RATING SENSITIVITIES
Positive: The Outlook is Negative and we currently do not anticipate an upgrade. However, future developments that could nonetheless lead to positive rating actions include:
- An upgrade of Kazakhstan's rating may be replicated for KTZ, unless its links with the state weaken.
A revision of KTZ's Outlook to Stable would be contingent on evidence of tangible state support in the near term, including but not limited to equity injections alleviating balance sheet pressure, liquidity support for May 2016 Eurobond repayment and assistance in minimising foreign currency risk exposure.
Negative: Future developments that could lead to negative rating action include:
- A downgrade of Kazakhstan's rating would be replicated for KTZ.
- Weakening of state support provided to KTZ.
For the sovereign rating of the Kazakhstan, KTZ's ultimate parent, the following sensitivities were outlined by Fitch in its rating action commentary of 30 October 2015:
The following risk factors individually, or collectively, could trigger negative rating action:
- Policy mismanagement and/or prolonged low oil prices leading to a weakening in the sovereign external balance sheet.
- Renewed weakness in the banking sector, which leads to contingent liabilities for the sovereign.
- A political risk event.
The following factors, individually or collectively, could result in positive rating action:
- Moves to strengthen monetary and exchange rate policy.
- Steps to reduce the vulnerability of the public finances to future oil price shocks, for example, by reducing the non-oil deficit, currently estimated at more than 9% of GDP.

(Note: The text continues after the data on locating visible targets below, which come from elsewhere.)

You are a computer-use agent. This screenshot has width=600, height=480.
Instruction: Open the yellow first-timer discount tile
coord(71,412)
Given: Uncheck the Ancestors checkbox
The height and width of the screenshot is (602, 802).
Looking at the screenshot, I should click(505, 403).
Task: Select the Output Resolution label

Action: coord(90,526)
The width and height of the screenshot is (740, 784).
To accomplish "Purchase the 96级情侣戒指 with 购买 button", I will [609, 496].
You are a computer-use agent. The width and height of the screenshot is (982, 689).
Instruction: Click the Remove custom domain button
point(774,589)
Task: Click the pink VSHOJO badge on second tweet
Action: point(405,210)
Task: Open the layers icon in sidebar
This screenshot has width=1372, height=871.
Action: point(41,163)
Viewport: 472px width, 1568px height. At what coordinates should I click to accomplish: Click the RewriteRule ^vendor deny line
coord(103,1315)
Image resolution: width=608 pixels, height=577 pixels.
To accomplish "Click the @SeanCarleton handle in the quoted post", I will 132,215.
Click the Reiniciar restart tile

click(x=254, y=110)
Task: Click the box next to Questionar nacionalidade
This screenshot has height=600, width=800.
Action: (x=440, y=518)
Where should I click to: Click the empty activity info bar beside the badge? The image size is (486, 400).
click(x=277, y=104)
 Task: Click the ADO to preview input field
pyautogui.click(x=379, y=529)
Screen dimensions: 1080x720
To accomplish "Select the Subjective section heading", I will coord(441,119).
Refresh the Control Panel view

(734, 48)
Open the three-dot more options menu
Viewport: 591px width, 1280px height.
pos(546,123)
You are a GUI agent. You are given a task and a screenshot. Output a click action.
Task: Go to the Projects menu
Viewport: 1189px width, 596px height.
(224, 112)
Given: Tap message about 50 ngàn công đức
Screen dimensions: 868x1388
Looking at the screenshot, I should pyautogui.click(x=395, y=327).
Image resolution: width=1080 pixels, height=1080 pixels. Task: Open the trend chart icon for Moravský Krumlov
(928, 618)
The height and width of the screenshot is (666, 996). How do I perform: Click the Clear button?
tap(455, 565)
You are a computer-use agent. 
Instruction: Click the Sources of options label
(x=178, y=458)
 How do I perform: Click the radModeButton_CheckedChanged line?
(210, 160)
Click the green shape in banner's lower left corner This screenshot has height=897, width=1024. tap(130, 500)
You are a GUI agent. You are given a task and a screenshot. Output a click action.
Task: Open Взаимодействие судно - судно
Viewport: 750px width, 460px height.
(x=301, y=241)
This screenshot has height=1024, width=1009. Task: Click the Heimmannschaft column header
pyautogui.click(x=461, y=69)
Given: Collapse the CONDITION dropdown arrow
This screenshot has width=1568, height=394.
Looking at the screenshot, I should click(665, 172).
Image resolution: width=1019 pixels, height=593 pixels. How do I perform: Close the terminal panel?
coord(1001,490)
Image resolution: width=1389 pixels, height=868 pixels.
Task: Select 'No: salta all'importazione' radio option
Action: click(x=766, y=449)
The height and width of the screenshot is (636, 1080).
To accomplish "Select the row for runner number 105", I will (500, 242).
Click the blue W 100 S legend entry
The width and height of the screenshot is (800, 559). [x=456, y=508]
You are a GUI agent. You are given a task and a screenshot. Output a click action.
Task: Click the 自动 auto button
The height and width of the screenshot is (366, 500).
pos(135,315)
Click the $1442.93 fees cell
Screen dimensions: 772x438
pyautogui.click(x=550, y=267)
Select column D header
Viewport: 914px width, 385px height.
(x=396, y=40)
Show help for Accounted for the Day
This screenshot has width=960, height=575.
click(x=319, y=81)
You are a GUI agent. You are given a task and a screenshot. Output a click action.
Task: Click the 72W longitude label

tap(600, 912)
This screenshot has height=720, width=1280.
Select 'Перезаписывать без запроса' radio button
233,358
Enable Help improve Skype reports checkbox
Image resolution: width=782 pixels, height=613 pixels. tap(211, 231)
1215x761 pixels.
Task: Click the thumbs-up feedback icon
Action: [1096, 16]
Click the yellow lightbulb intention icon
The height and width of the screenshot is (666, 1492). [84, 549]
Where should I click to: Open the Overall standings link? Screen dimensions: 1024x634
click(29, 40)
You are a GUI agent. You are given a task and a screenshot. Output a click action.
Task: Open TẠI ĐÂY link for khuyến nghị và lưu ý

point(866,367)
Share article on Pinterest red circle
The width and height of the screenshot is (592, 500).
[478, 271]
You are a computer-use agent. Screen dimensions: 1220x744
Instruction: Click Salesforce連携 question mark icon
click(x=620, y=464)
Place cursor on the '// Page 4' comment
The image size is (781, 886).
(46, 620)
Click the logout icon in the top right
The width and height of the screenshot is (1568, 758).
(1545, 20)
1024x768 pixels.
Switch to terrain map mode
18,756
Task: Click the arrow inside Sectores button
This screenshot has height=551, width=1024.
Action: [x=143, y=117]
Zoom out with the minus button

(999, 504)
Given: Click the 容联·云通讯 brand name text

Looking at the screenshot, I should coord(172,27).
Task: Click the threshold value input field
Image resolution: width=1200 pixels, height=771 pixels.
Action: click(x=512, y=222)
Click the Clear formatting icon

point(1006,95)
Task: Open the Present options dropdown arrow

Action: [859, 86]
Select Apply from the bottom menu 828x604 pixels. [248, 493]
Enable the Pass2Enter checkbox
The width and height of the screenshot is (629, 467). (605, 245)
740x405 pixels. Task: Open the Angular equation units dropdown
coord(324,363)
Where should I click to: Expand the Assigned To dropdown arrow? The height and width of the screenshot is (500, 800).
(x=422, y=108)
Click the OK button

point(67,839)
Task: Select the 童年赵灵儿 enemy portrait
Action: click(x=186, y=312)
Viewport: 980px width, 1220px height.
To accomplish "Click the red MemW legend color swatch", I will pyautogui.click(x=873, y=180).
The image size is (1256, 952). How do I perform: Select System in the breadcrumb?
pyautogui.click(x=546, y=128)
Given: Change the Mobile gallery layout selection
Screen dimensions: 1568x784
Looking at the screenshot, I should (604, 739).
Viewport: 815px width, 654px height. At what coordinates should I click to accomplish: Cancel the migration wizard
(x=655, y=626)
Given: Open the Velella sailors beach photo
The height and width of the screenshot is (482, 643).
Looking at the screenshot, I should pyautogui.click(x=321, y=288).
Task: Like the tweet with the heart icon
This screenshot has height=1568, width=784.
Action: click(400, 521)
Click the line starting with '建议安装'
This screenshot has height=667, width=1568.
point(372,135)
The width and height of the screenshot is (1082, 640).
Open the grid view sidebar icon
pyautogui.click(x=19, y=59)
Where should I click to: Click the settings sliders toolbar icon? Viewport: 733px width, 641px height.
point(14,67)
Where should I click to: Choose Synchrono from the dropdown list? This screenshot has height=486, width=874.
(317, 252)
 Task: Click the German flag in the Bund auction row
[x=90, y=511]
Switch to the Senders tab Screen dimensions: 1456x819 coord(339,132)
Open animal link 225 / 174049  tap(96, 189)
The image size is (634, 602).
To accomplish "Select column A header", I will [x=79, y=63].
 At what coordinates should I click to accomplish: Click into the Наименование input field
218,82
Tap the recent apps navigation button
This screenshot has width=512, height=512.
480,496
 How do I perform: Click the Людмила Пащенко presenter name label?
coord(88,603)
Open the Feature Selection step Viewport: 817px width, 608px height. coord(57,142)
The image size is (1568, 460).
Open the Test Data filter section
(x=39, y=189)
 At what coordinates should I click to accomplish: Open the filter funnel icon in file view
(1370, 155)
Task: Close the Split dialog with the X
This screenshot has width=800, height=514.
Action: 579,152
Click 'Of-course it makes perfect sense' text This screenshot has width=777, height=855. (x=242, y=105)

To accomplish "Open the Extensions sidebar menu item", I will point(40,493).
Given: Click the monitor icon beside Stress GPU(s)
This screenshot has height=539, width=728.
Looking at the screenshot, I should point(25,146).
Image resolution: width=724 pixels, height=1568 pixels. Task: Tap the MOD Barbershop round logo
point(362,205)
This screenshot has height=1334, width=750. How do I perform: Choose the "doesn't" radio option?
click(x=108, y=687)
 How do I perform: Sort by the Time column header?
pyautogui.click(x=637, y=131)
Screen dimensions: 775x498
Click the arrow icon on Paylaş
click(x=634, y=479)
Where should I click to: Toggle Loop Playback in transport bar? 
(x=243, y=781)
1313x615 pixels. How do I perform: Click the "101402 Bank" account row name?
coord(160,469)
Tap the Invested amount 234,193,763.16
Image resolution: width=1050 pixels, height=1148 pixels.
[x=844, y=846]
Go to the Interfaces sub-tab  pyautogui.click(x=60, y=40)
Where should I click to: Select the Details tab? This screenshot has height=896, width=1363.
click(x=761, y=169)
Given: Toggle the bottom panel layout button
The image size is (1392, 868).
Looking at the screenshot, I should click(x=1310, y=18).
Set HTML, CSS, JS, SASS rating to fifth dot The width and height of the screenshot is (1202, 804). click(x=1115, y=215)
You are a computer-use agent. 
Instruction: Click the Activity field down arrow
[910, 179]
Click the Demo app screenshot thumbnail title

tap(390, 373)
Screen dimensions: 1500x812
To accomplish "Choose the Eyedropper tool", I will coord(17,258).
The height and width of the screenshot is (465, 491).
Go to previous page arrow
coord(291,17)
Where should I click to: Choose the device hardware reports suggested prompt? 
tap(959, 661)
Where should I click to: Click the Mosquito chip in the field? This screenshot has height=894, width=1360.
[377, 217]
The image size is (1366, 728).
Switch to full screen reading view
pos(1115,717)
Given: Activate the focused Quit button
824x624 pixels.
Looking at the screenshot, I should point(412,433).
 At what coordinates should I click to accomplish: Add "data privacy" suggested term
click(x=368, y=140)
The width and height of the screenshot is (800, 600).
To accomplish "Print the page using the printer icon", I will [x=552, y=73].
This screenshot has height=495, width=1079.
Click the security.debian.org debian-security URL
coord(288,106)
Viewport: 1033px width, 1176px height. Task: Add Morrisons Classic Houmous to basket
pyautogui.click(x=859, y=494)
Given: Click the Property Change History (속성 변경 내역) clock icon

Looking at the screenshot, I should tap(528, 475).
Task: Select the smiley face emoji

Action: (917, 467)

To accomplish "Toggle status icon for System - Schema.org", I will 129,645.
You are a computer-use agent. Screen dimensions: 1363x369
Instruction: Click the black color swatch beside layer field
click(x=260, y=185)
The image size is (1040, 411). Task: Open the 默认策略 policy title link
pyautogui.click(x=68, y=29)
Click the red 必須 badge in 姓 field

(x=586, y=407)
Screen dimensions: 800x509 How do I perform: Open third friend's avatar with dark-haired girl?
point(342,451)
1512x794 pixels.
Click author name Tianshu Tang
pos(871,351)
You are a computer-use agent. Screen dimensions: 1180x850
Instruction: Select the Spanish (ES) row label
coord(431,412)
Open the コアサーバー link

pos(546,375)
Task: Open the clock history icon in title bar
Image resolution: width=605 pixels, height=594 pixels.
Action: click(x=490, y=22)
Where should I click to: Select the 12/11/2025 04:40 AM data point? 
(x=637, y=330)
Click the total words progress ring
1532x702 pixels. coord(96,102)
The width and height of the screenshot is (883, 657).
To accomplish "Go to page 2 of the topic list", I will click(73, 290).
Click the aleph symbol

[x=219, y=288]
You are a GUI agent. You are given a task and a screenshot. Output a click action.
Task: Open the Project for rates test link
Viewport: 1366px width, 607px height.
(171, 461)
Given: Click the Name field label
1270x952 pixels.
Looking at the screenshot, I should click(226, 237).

- Substantial improvements in governance and institutional strength.
LIQUIDITY
KTZ's liquidity adequacy is contingent on covenant renegotiation and waivers. At end-1H15 the company had KZT58.2bn of cash and equivalents and KZT80bn of available credit facilities versus short-term debt repayments of KZT124.6bn. Additionally, negative free cash flow is expected to add to funding requirements around KZT110bn.
The available credit facilities of KZT80bn at end-1H15 included a USD300m syndicated loan from EBRD and a number of banks, committed specifically for the refinancing of USD350m eurobond falling due in May 2016. Due to the tenge devaluation, the company no longer expects to meet the financial covenants set in this facility and is renegotiating the planned financing package. Covenant renegotiation becomes more challenging as the tenge continues to devalue.
Additionally, the company is renegotiating the covenants on some of its existing debt (the overall exposure close to KZT150bn). Should the company not be successful in its covenant re-negotiations, Fitch expects the state to step in with timely financial support.